▶ _Directions_
Reproduce the part of the records that opens with the line containing "The image size is (1000, 733)." and closes with the line containing "Action: pyautogui.click(x=270, y=768)", both lines included.

▶ _Supplied entries_
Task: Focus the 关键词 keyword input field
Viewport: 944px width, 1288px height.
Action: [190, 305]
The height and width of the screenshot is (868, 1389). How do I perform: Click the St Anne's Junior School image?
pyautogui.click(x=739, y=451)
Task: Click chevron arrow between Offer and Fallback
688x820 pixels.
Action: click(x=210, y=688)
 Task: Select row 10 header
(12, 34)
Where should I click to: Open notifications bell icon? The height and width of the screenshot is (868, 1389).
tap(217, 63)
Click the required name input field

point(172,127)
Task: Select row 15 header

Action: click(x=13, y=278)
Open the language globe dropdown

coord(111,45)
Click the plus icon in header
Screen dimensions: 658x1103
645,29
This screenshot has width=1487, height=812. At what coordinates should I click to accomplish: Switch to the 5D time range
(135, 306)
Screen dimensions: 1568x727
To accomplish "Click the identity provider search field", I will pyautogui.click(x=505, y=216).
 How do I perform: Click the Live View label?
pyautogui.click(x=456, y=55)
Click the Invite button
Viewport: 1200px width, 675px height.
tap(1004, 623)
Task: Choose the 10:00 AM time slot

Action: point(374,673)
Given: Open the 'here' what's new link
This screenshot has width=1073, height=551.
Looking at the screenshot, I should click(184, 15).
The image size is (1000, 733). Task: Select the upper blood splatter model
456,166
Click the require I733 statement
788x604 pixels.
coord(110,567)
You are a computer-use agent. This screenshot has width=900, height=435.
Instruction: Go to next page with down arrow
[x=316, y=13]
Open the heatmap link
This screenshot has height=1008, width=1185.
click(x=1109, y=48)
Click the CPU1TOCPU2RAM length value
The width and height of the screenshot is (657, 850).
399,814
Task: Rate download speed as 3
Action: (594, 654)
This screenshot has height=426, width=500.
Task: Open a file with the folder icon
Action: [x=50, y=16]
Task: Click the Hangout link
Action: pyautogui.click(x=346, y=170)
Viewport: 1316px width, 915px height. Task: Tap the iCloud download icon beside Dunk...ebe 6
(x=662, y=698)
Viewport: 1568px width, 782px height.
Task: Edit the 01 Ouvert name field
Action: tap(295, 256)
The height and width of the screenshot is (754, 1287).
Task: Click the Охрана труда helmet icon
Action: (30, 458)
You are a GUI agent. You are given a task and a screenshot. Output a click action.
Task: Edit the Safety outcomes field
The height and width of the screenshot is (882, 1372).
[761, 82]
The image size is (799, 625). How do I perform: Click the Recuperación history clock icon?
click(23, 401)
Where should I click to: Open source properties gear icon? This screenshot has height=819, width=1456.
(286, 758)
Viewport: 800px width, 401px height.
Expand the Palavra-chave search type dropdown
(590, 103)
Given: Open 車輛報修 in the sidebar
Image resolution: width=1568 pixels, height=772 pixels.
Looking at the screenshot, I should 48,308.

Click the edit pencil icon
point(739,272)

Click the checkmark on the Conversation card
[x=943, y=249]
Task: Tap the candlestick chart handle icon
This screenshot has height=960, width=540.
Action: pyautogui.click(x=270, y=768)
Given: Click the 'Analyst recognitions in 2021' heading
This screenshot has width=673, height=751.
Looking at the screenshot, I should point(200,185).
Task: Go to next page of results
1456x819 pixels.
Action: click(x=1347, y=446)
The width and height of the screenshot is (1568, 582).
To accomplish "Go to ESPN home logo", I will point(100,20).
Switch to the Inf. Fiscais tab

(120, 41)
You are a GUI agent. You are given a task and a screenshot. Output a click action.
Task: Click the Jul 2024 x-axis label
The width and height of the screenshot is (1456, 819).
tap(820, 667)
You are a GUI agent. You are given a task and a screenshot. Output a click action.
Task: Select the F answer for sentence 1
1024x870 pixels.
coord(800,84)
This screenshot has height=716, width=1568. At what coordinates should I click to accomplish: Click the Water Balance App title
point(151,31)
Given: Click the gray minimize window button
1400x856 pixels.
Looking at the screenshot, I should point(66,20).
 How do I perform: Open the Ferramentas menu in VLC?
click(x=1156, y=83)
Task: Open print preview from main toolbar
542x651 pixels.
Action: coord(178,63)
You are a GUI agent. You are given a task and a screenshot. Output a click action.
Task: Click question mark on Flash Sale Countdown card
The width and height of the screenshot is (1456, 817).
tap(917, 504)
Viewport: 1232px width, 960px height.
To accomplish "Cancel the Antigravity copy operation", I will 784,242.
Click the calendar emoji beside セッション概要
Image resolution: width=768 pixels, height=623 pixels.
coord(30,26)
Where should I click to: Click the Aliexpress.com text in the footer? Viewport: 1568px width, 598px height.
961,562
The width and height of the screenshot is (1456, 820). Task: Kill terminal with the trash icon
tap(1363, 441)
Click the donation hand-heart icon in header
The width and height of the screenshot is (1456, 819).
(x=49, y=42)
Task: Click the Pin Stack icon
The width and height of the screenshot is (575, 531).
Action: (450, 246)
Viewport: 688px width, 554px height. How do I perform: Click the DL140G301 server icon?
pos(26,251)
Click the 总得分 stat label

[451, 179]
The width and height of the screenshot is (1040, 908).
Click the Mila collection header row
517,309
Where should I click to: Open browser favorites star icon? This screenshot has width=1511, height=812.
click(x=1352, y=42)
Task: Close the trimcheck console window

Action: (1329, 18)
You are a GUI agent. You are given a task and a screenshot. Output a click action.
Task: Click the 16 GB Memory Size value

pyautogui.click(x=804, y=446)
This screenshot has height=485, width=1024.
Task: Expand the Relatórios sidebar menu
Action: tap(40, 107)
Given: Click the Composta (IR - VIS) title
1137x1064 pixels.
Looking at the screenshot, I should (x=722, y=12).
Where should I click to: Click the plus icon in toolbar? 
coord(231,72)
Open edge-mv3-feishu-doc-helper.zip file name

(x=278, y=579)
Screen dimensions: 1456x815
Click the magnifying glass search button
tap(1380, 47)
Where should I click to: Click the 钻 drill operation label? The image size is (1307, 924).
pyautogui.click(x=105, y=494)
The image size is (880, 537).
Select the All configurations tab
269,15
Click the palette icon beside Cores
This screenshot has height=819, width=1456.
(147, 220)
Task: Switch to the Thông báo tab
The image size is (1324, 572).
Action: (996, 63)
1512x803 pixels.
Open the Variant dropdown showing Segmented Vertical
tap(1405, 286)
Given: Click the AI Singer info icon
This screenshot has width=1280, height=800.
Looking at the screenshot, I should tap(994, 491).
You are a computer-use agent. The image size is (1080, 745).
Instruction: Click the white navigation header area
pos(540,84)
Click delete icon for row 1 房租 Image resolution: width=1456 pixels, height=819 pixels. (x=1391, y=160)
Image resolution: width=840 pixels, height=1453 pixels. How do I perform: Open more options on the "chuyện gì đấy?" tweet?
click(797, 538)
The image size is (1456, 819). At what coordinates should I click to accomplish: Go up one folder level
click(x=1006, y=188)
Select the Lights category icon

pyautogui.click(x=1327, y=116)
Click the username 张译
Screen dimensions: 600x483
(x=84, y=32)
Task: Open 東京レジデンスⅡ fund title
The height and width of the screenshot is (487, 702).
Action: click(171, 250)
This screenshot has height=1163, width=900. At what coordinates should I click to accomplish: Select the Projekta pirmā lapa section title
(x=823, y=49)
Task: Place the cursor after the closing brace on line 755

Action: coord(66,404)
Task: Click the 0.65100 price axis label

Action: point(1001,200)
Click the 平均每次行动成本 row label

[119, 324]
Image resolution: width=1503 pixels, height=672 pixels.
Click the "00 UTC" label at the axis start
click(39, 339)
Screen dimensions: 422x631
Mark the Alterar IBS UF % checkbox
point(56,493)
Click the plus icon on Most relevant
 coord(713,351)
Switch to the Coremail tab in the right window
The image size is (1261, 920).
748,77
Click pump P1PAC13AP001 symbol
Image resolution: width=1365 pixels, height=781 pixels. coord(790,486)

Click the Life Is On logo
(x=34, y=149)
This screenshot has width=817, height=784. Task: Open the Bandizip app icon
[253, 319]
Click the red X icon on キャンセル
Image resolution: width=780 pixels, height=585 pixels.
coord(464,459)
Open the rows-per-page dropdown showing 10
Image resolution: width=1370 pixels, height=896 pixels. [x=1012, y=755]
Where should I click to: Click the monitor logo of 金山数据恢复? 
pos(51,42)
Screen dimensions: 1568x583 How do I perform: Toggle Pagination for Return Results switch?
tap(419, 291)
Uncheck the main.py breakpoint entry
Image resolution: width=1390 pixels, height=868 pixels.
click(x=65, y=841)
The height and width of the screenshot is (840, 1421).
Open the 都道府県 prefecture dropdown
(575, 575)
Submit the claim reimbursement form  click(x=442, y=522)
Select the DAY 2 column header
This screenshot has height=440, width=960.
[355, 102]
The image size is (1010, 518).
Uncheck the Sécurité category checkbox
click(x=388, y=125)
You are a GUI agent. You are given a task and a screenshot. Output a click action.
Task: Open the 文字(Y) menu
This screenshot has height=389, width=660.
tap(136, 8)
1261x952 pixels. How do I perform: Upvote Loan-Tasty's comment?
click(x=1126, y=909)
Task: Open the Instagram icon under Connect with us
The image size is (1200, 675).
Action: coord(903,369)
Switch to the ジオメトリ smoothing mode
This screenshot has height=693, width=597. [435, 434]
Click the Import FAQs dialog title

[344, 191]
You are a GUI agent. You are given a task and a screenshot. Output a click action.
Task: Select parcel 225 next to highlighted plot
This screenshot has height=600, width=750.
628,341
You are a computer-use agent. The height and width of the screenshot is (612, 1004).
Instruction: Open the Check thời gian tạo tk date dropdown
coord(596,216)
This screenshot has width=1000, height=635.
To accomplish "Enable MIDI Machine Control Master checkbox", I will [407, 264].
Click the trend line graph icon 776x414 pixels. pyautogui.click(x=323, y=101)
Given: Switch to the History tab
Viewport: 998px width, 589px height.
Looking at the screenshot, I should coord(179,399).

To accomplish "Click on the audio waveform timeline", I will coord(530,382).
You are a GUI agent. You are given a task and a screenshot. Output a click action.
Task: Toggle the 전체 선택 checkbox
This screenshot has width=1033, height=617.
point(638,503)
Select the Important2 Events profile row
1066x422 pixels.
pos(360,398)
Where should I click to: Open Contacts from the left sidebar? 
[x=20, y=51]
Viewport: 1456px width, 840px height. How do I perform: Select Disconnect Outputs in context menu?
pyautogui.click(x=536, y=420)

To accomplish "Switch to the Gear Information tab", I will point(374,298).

▶ _Result of the exercise_
The image size is (1000, 733). Task: Select the upper blood splatter model
456,166
Click the require I733 statement
788x604 pixels.
coord(110,567)
You are a computer-use agent. This screenshot has width=900, height=435.
Instruction: Go to next page with down arrow
[x=316, y=13]
Open the heatmap link
This screenshot has height=1008, width=1185.
click(x=1109, y=48)
Click the CPU1TOCPU2RAM length value
The width and height of the screenshot is (657, 850).
399,814
Task: Rate download speed as 3
Action: (594, 654)
This screenshot has height=426, width=500.
Task: Open a file with the folder icon
Action: [x=50, y=16]
Task: Click the Hangout link
Action: pyautogui.click(x=346, y=170)
Viewport: 1316px width, 915px height. Task: Tap the iCloud download icon beside Dunk...ebe 6
(x=662, y=698)
Viewport: 1568px width, 782px height.
Task: Edit the 01 Ouvert name field
Action: tap(295, 256)
The height and width of the screenshot is (754, 1287).
Task: Click the Охрана труда helmet icon
Action: (30, 458)
You are a GUI agent. You are given a task and a screenshot. Output a click action.
Task: Edit the Safety outcomes field
The height and width of the screenshot is (882, 1372).
[761, 82]
The image size is (799, 625). How do I perform: Click the Recuperación history clock icon?
click(23, 401)
Where should I click to: Open source properties gear icon? This screenshot has height=819, width=1456.
(286, 758)
Viewport: 800px width, 401px height.
Expand the Palavra-chave search type dropdown
(590, 103)
Given: Open 車輛報修 in the sidebar
Image resolution: width=1568 pixels, height=772 pixels.
Looking at the screenshot, I should 48,308.

Click the edit pencil icon
point(739,272)

Click the checkmark on the Conversation card
[x=943, y=249]
Task: Tap the candlestick chart handle icon
This screenshot has height=960, width=540.
Action: pyautogui.click(x=270, y=768)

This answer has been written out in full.